I like to pass these into hidden fields of our iFrames for offline conversion tracking, and for an automatic “where did you hear about us” as well as to generate automatic monthly Google Sheet reports of each conversion and where they came from to understand how your business is doing and what marketing strategies work and which suck.
The challenge is, that assessing the traffic source, like Google Analytics 4 does, is hard.
For example, if we have a Google Ads click ID, it’s some sort of a paid campaign. But, it could be an ad in an iPhone app or a paid search on google.com. Ok, so we could make a logic that if the referrer contains “google.” and if we have a Google Ads click ID, our traffic channel is “Paid Search”.
Great!
But what if the referrer is not available? Sometimes this happens. Maybe we still have some UTM parameter. But clients use different ones. Some use
utm_medium=cpc - “cost per click”
utm_medium=ppc - “pay per click”
utm_medium=paid
utm_medium=display
utm_medium=performance_max
utm_medium=retargeting
To add more complexity, we must remember that Google My Business links (which are essentially organic search) have google as a referrer, have UTM parameters but are not paid search! The combinations are endless.
Maybe we forgot the UTM medium, but we have a Google Ads tracking template that adds the search term (what they wrote and searched in google.com) into our ads, like
example.com?utm_term=puppy+yoga+near+me
Thats clearly a paid search! Even if your visitor uses a super private browser like Brave, which strips out the Google Ads Click ID’s from from the URL, an AI could see the search term and know traffic channel is “Paid Search” just based on that.
No wonder my competitors try using 11000 lines of code to solve it and fail. I use less than 20, just prompt AI what to do.
Next
I’m very curious about AI being able to provide automatic monthly reports based on conversion tracking data.
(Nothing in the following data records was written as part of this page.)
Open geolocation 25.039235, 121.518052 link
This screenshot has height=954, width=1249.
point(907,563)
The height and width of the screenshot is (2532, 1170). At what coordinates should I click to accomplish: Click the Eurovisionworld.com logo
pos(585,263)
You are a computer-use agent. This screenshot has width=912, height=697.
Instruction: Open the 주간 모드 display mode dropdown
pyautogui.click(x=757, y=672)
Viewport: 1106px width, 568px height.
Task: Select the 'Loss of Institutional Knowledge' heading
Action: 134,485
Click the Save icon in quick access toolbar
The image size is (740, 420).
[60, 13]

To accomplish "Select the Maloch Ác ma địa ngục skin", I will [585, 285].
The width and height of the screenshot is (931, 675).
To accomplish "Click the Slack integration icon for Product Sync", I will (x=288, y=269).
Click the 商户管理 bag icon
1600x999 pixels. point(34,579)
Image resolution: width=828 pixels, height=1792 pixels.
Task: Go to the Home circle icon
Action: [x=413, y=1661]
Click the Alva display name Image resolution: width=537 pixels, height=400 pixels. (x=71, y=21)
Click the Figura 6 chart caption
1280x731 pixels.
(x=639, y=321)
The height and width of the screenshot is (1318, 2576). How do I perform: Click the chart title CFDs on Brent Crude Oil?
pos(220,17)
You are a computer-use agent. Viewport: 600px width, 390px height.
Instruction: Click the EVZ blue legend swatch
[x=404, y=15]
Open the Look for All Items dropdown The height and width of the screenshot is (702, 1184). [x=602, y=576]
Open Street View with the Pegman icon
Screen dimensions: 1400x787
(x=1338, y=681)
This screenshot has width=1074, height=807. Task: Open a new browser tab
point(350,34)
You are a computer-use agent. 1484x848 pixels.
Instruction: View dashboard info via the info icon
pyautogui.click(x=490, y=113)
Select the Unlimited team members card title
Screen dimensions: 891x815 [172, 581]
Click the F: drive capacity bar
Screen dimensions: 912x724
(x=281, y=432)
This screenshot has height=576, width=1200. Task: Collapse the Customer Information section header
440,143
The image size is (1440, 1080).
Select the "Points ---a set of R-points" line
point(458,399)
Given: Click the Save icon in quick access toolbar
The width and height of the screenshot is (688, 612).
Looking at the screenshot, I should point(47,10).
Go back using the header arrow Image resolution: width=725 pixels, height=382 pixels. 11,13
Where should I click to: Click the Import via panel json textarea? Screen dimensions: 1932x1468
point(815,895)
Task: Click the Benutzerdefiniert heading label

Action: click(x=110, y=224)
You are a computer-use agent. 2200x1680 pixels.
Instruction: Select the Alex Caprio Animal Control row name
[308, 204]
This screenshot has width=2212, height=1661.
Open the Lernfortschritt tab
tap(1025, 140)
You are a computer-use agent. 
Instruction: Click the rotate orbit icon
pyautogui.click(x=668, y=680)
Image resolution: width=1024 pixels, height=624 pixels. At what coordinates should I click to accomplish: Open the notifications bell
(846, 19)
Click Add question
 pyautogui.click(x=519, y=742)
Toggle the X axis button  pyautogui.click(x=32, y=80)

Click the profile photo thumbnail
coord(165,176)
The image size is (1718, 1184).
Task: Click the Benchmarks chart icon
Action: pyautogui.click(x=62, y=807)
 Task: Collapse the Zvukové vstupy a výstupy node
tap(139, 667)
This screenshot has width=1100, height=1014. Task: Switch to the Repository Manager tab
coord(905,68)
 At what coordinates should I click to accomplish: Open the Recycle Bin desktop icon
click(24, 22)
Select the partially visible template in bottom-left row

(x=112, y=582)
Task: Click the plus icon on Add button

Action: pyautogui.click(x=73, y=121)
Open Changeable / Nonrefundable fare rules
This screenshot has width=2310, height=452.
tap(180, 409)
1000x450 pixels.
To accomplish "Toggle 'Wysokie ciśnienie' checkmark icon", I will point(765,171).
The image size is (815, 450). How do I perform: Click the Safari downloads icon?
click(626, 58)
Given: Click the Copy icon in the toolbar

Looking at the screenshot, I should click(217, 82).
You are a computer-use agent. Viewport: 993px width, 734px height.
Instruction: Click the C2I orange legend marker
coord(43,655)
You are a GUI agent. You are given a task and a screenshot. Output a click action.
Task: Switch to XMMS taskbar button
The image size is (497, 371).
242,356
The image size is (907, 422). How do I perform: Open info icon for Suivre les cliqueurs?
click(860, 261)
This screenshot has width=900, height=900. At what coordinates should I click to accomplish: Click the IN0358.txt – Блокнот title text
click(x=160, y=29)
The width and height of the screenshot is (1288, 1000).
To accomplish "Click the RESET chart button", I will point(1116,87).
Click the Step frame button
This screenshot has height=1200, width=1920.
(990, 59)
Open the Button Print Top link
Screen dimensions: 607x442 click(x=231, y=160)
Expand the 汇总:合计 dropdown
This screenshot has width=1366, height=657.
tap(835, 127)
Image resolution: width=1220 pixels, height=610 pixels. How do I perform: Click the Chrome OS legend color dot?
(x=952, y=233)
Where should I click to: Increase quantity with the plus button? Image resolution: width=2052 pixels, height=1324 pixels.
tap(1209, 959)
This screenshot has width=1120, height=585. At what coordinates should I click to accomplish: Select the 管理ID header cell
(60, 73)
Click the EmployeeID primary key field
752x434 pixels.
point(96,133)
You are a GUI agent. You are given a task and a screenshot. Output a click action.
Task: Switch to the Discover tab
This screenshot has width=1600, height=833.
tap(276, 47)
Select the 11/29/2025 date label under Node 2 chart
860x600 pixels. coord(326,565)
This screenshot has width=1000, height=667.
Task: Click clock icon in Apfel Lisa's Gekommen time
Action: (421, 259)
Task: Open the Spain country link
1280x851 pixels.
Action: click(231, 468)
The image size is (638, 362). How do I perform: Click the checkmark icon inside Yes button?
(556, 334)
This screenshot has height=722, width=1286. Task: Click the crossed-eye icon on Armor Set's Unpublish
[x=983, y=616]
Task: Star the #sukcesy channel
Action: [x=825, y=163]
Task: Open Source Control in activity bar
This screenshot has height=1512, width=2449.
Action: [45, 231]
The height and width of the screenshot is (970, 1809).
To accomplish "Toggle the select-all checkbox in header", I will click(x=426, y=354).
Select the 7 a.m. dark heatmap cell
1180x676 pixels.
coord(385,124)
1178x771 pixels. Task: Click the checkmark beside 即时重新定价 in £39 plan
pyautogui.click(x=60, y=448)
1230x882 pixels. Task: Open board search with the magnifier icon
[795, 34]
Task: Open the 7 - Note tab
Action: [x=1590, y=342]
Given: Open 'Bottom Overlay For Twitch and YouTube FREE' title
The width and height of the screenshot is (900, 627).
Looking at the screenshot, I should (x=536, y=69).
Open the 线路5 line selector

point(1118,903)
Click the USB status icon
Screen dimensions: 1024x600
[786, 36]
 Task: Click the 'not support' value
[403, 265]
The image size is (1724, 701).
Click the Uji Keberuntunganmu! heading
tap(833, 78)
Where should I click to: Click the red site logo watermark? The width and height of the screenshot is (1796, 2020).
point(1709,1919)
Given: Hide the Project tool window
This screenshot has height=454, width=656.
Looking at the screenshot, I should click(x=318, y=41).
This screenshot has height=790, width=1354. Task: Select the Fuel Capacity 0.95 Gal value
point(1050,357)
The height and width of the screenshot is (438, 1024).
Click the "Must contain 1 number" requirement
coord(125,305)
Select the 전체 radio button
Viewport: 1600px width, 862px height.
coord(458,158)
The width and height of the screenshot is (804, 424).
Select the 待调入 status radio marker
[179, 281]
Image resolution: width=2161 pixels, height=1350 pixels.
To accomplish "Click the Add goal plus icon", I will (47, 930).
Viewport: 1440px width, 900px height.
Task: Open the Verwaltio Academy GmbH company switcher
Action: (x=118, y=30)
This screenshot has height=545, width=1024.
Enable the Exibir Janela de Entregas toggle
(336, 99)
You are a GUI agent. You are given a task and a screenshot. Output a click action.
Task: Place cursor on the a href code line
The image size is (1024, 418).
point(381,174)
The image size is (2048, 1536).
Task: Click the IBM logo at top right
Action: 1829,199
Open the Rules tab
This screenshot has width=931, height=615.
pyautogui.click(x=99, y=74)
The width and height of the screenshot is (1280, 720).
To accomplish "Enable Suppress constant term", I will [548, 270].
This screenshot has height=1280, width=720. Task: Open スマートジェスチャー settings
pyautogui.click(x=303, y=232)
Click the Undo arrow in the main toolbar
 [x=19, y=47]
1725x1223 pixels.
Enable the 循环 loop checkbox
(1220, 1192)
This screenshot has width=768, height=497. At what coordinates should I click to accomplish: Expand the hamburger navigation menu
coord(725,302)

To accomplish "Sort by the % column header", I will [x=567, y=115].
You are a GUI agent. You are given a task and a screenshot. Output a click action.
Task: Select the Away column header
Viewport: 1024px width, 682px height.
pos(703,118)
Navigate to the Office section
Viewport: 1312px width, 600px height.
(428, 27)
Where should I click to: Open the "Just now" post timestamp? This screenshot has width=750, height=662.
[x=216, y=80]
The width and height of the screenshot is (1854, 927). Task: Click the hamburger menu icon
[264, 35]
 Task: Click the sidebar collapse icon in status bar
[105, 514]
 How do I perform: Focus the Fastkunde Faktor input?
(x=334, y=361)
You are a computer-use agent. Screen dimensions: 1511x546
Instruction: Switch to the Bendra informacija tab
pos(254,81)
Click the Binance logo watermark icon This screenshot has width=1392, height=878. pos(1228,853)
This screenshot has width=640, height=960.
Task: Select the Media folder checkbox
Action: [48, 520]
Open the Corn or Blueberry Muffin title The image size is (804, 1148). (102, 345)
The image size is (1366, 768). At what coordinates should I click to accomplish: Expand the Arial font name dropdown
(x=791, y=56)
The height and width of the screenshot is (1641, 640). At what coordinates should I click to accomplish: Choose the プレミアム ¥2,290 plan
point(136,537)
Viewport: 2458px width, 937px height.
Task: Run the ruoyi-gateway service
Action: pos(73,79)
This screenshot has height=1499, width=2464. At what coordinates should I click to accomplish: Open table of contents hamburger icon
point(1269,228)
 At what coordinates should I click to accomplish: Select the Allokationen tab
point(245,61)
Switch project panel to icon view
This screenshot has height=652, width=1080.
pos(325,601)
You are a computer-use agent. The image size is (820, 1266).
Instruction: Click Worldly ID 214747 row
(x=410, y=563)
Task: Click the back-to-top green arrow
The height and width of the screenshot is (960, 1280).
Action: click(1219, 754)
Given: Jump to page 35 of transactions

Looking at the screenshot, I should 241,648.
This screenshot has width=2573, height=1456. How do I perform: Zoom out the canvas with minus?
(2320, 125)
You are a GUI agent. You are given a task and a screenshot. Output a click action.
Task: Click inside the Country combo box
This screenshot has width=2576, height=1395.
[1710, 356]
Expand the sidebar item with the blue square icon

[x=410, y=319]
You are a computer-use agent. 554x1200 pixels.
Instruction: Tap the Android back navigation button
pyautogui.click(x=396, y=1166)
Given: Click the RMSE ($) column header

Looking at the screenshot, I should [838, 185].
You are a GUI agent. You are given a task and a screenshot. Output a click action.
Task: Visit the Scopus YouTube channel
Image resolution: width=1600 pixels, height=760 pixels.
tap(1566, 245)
I have tested few tools but so far I have not found anything I’d recommend to my clients. But it’s probably only a matter of time.
At the moment, I love using AI to handle these tiny daily tasks with conversion tracking setups, where if-else logic fails, but are way to boring for humans to do. Imagine going through each of your conversions manually and choosing the best email address to send to Google.